• _Task requirements_:
The first line of the entries below, the line containing "The width and height of the screenshot is (489, 497).", and every line between them should be repeated exactly, and nothing else.

• _Data extract_:
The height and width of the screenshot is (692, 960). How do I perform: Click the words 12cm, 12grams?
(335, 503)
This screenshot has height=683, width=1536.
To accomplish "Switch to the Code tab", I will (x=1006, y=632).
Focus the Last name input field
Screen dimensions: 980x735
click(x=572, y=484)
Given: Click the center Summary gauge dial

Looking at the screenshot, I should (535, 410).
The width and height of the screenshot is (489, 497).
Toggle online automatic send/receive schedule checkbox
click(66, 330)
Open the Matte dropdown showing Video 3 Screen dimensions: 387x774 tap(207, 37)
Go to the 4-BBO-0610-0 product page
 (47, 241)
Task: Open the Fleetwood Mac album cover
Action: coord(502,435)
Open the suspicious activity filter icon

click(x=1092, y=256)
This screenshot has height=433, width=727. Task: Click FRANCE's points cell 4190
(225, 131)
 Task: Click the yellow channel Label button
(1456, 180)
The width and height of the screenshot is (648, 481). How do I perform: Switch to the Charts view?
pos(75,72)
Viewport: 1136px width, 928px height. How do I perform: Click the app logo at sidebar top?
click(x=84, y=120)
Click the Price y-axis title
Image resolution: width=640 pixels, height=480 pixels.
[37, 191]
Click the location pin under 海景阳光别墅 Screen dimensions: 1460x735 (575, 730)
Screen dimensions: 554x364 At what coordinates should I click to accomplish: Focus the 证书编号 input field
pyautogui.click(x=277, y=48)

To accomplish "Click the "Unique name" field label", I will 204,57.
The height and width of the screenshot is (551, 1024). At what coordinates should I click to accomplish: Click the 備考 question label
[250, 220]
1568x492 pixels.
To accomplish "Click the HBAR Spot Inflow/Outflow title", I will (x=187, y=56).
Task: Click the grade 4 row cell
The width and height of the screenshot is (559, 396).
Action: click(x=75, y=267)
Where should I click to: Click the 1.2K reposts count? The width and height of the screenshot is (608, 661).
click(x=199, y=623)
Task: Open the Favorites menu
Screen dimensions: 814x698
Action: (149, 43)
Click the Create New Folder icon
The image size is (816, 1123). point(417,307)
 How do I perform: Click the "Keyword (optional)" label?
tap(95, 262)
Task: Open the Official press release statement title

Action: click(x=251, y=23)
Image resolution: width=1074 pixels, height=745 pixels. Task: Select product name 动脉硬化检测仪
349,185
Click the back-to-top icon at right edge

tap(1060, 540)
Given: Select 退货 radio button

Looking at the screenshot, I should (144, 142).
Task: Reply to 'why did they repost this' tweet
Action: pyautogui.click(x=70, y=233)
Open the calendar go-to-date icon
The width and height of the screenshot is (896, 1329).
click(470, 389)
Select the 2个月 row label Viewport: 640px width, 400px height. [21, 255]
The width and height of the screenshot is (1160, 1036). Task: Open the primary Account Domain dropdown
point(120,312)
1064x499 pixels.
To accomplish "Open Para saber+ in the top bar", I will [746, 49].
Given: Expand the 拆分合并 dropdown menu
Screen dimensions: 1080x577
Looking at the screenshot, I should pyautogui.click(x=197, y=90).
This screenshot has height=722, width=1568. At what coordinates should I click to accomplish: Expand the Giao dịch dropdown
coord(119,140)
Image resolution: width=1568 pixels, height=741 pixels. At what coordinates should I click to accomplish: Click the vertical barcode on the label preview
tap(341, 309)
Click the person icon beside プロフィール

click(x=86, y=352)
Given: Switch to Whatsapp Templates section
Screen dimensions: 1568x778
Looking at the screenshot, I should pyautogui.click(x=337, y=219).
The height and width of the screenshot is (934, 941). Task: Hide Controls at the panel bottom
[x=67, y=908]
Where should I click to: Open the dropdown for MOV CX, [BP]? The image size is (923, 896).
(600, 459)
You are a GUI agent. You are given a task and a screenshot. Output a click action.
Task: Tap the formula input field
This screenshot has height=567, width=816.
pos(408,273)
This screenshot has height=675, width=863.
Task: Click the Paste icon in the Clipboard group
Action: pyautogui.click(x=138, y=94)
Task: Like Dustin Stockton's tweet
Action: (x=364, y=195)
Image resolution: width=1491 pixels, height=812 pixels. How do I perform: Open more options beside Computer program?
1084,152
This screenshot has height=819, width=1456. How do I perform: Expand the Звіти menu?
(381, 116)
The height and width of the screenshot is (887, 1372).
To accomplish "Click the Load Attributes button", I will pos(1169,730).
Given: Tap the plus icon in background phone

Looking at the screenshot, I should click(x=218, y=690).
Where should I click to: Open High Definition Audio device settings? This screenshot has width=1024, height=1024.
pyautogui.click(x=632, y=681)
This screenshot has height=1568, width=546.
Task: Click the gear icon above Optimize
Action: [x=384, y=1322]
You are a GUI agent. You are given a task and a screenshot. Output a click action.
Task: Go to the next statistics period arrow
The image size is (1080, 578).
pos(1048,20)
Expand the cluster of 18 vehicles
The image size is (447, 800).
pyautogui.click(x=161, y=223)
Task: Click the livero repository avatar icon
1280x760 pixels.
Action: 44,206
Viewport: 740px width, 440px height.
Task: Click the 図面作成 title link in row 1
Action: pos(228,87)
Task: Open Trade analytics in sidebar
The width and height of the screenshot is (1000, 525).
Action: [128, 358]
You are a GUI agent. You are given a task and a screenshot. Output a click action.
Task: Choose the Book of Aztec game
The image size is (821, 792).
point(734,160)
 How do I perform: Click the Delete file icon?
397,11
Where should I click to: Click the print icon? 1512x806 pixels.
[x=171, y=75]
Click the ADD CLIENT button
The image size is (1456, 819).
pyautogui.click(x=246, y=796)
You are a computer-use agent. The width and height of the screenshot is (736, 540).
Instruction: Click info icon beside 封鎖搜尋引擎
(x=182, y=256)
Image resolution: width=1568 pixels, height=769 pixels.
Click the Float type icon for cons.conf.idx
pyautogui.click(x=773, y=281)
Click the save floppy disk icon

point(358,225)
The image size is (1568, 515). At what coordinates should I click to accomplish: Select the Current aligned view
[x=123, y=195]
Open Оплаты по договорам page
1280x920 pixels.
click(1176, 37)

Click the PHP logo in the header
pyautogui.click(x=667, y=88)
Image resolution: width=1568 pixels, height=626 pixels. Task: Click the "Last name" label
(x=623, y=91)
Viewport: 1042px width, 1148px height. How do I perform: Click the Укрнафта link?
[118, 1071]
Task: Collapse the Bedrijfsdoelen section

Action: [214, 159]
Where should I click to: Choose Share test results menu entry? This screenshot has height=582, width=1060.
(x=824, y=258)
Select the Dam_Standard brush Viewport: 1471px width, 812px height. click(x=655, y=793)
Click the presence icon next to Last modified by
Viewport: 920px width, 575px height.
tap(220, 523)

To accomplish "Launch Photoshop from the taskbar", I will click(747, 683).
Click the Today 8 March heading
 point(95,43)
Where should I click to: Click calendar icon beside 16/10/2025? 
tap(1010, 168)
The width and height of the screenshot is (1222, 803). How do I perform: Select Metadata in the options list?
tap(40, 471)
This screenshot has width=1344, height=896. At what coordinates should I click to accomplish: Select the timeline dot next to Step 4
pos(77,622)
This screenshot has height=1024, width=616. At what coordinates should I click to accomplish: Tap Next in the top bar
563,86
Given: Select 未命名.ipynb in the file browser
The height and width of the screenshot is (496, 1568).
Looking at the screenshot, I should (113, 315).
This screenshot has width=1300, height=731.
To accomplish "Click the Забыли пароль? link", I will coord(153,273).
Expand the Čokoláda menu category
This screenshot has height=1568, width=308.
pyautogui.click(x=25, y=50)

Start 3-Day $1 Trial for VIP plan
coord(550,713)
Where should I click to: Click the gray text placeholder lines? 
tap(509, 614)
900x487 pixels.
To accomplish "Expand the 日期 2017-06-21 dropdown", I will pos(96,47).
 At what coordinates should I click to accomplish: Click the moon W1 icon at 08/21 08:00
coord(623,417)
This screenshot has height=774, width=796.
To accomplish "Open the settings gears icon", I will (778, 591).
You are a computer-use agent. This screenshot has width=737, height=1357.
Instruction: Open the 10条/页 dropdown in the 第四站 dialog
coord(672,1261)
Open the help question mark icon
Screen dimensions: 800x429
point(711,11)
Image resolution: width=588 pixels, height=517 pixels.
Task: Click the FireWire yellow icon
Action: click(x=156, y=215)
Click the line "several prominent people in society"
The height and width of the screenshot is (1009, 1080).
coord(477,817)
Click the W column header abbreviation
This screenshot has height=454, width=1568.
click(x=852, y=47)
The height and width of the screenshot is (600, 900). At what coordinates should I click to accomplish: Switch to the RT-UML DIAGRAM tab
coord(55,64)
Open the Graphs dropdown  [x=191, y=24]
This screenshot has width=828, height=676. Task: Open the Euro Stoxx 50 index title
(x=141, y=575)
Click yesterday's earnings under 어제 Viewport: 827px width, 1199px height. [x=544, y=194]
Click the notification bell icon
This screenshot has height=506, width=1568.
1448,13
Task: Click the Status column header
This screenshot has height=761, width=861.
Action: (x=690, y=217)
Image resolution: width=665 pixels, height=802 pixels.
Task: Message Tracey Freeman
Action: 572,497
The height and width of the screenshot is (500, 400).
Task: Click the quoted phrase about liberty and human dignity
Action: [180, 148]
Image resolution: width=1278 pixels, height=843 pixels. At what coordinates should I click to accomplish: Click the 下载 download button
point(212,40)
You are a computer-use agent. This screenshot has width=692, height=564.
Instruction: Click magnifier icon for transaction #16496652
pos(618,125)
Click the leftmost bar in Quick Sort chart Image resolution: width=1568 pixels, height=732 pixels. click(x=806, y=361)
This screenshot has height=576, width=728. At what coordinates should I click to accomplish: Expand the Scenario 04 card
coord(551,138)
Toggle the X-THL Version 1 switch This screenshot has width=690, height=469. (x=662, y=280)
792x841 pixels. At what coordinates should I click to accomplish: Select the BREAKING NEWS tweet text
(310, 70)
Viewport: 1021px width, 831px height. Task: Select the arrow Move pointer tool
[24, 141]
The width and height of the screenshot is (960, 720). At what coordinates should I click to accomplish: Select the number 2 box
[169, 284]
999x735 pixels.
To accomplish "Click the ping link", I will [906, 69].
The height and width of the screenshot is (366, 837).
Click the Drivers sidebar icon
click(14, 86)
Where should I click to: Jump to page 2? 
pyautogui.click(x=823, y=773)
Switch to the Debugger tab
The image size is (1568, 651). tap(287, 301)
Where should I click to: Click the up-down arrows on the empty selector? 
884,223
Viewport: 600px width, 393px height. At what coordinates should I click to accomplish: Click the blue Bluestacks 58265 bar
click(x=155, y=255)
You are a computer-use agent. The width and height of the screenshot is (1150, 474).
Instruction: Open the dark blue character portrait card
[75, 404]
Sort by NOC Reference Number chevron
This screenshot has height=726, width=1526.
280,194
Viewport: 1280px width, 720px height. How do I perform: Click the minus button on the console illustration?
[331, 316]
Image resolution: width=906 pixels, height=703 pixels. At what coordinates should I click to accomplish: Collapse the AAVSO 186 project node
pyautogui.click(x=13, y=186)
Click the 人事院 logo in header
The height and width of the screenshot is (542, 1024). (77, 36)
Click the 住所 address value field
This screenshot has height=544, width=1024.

• _Written answer_:
The height and width of the screenshot is (692, 960). How do I perform: Click the words 12cm, 12grams?
(335, 503)
This screenshot has height=683, width=1536.
To accomplish "Switch to the Code tab", I will (x=1006, y=632).
Focus the Last name input field
Screen dimensions: 980x735
click(x=572, y=484)
Given: Click the center Summary gauge dial

Looking at the screenshot, I should (535, 410).
The width and height of the screenshot is (489, 497).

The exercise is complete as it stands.